[Opening INFORMATION PROVIDED section]
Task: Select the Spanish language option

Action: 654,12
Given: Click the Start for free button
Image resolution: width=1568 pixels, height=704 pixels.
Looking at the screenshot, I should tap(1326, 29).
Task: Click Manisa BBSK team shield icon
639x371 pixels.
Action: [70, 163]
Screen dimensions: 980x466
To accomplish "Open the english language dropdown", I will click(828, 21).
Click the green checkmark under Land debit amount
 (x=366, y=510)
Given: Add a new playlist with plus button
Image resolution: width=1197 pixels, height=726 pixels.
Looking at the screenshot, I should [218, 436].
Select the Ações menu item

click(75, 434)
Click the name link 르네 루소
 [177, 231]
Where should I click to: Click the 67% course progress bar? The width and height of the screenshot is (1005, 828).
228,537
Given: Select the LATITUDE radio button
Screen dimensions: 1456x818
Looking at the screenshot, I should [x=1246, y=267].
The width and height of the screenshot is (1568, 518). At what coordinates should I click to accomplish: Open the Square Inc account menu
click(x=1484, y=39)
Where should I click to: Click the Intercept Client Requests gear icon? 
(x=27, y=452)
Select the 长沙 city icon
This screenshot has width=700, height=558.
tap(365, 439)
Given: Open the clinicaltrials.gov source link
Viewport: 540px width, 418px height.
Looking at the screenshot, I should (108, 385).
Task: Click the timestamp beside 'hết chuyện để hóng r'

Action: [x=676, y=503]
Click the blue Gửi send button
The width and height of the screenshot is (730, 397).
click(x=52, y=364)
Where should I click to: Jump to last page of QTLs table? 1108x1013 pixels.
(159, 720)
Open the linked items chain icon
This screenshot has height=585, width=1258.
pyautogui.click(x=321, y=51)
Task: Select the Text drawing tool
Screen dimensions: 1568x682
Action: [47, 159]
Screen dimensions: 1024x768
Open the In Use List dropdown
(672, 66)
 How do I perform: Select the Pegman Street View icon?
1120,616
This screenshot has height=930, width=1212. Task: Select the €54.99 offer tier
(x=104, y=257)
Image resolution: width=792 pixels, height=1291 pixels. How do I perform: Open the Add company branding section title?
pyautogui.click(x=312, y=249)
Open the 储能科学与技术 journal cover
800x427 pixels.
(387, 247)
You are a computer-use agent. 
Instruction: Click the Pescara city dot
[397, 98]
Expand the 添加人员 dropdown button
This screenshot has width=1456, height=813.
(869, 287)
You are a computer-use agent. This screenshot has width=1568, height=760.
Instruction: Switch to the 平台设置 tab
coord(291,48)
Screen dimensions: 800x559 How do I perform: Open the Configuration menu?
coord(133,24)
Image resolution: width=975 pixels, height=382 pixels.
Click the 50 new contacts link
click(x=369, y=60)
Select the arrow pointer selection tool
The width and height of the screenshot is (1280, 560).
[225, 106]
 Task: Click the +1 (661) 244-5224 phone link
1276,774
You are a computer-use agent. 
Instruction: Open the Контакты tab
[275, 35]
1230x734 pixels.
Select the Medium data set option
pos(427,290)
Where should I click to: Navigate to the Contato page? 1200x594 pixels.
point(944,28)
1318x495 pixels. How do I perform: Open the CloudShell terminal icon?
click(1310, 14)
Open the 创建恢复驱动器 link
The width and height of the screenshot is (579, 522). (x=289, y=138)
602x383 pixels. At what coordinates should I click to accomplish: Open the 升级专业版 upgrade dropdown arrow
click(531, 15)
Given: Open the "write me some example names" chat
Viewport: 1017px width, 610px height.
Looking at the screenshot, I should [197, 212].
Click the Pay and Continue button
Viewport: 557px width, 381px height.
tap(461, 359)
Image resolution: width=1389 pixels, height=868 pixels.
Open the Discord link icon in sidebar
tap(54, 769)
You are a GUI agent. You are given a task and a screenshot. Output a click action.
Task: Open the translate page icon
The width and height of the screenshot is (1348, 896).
[Closing INFORMATION PROVIDED section]
Print every entry exactly as written.

Task: Select the Spanish language option

Action: 654,12
Given: Click the Start for free button
Image resolution: width=1568 pixels, height=704 pixels.
Looking at the screenshot, I should tap(1326, 29).
Task: Click Manisa BBSK team shield icon
639x371 pixels.
Action: [70, 163]
Screen dimensions: 980x466
To accomplish "Open the english language dropdown", I will click(828, 21).
Click the green checkmark under Land debit amount
 (x=366, y=510)
Given: Add a new playlist with plus button
Image resolution: width=1197 pixels, height=726 pixels.
Looking at the screenshot, I should [218, 436].
Select the Ações menu item

click(75, 434)
Click the name link 르네 루소
 [177, 231]
Where should I click to: Click the 67% course progress bar? The width and height of the screenshot is (1005, 828).
228,537
Given: Select the LATITUDE radio button
Screen dimensions: 1456x818
Looking at the screenshot, I should [x=1246, y=267].
The width and height of the screenshot is (1568, 518). At what coordinates should I click to accomplish: Open the Square Inc account menu
click(x=1484, y=39)
Where should I click to: Click the Intercept Client Requests gear icon? 
(x=27, y=452)
Select the 长沙 city icon
This screenshot has width=700, height=558.
tap(365, 439)
Given: Open the clinicaltrials.gov source link
Viewport: 540px width, 418px height.
Looking at the screenshot, I should (108, 385).
Task: Click the timestamp beside 'hết chuyện để hóng r'

Action: [x=676, y=503]
Click the blue Gửi send button
The width and height of the screenshot is (730, 397).
click(x=52, y=364)
Where should I click to: Jump to last page of QTLs table? 1108x1013 pixels.
(159, 720)
Open the linked items chain icon
This screenshot has height=585, width=1258.
pyautogui.click(x=321, y=51)
Task: Select the Text drawing tool
Screen dimensions: 1568x682
Action: [47, 159]
Screen dimensions: 1024x768
Open the In Use List dropdown
(672, 66)
 How do I perform: Select the Pegman Street View icon?
1120,616
This screenshot has height=930, width=1212. Task: Select the €54.99 offer tier
(x=104, y=257)
Image resolution: width=792 pixels, height=1291 pixels. How do I perform: Open the Add company branding section title?
pyautogui.click(x=312, y=249)
Open the 储能科学与技术 journal cover
800x427 pixels.
(387, 247)
You are a computer-use agent. 
Instruction: Click the Pescara city dot
[397, 98]
Expand the 添加人员 dropdown button
This screenshot has width=1456, height=813.
(869, 287)
You are a computer-use agent. This screenshot has width=1568, height=760.
Instruction: Switch to the 平台设置 tab
coord(291,48)
Screen dimensions: 800x559 How do I perform: Open the Configuration menu?
coord(133,24)
Image resolution: width=975 pixels, height=382 pixels.
Click the 50 new contacts link
click(x=369, y=60)
Select the arrow pointer selection tool
The width and height of the screenshot is (1280, 560).
[225, 106]
 Task: Click the +1 (661) 244-5224 phone link
1276,774
You are a computer-use agent. 
Instruction: Open the Контакты tab
[275, 35]
1230x734 pixels.
Select the Medium data set option
pos(427,290)
Where should I click to: Navigate to the Contato page? 1200x594 pixels.
point(944,28)
1318x495 pixels. How do I perform: Open the CloudShell terminal icon?
click(1310, 14)
Open the 创建恢复驱动器 link
The width and height of the screenshot is (579, 522). (x=289, y=138)
602x383 pixels. At what coordinates should I click to accomplish: Open the 升级专业版 upgrade dropdown arrow
click(531, 15)
Given: Open the "write me some example names" chat
Viewport: 1017px width, 610px height.
Looking at the screenshot, I should [197, 212].
Click the Pay and Continue button
Viewport: 557px width, 381px height.
tap(461, 359)
Image resolution: width=1389 pixels, height=868 pixels.
Open the Discord link icon in sidebar
tap(54, 769)
You are a GUI agent. You are given a task and a screenshot. Output a click action.
Task: Open the translate page icon
The width and height of the screenshot is (1348, 896).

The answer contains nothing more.